─── Records provided

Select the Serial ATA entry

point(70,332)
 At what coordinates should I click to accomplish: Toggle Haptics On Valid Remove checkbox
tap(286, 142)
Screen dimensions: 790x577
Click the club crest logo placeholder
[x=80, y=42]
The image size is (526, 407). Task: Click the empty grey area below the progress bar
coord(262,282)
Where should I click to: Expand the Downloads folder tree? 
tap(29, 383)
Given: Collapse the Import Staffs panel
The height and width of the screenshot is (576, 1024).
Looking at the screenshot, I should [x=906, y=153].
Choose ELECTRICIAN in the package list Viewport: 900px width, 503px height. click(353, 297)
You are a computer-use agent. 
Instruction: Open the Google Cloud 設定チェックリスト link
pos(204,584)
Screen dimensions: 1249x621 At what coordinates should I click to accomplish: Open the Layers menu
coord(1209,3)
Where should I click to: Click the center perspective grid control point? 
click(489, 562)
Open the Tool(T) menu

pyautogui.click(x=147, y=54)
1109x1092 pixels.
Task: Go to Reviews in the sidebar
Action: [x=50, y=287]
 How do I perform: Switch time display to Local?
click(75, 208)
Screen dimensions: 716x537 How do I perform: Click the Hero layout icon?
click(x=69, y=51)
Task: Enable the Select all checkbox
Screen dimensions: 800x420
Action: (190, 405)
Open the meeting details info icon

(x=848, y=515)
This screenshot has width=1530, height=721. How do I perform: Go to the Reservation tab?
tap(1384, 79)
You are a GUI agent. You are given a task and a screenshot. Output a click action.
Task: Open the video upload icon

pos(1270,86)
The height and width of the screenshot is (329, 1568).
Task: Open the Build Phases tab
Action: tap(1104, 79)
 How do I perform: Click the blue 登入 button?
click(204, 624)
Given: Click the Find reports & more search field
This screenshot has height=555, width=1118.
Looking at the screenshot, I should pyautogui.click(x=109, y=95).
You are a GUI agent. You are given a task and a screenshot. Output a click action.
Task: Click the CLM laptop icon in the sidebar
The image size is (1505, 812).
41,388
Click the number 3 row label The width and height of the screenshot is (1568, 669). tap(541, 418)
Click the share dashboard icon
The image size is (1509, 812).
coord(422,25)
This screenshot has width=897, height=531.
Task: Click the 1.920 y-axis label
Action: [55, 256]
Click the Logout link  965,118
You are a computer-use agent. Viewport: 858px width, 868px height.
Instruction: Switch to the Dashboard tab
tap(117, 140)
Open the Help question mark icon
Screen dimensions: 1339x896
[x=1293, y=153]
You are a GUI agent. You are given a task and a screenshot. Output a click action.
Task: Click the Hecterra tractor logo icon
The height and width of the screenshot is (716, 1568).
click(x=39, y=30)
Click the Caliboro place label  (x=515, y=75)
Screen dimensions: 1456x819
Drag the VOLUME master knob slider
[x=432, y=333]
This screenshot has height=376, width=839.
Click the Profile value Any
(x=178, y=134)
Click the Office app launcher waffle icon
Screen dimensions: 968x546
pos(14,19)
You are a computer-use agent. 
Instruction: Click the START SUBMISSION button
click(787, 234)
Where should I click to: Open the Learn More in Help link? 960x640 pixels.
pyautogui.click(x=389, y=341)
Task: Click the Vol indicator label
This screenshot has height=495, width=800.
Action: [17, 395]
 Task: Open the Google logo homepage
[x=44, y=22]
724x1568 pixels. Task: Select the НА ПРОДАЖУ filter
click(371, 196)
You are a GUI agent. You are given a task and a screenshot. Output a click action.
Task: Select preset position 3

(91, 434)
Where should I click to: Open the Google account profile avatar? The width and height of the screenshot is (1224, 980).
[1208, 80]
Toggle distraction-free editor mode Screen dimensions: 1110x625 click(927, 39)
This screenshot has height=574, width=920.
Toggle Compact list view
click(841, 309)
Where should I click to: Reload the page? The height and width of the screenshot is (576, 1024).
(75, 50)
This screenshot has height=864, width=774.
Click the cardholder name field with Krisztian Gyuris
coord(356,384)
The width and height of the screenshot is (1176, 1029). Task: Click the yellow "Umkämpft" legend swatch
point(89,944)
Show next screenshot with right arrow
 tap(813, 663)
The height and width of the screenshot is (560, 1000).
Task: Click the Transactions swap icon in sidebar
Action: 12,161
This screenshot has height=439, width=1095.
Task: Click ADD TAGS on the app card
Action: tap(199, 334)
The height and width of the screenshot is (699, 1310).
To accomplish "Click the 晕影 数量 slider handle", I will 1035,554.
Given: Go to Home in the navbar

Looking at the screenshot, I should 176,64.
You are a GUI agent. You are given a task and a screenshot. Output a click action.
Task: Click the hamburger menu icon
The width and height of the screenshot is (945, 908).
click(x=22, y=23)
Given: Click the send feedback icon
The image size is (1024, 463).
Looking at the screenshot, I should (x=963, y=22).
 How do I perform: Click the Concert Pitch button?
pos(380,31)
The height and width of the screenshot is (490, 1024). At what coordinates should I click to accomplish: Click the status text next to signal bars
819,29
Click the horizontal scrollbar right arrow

──────

• _Exercise instructions_:
From the records, copy out each line that includes the string "Viewport".

• _Answer to this exercise_:
Choose ELECTRICIAN in the package list Viewport: 900px width, 503px height. click(353, 297)
You are a computer-use agent. Viewport: 858px width, 868px height.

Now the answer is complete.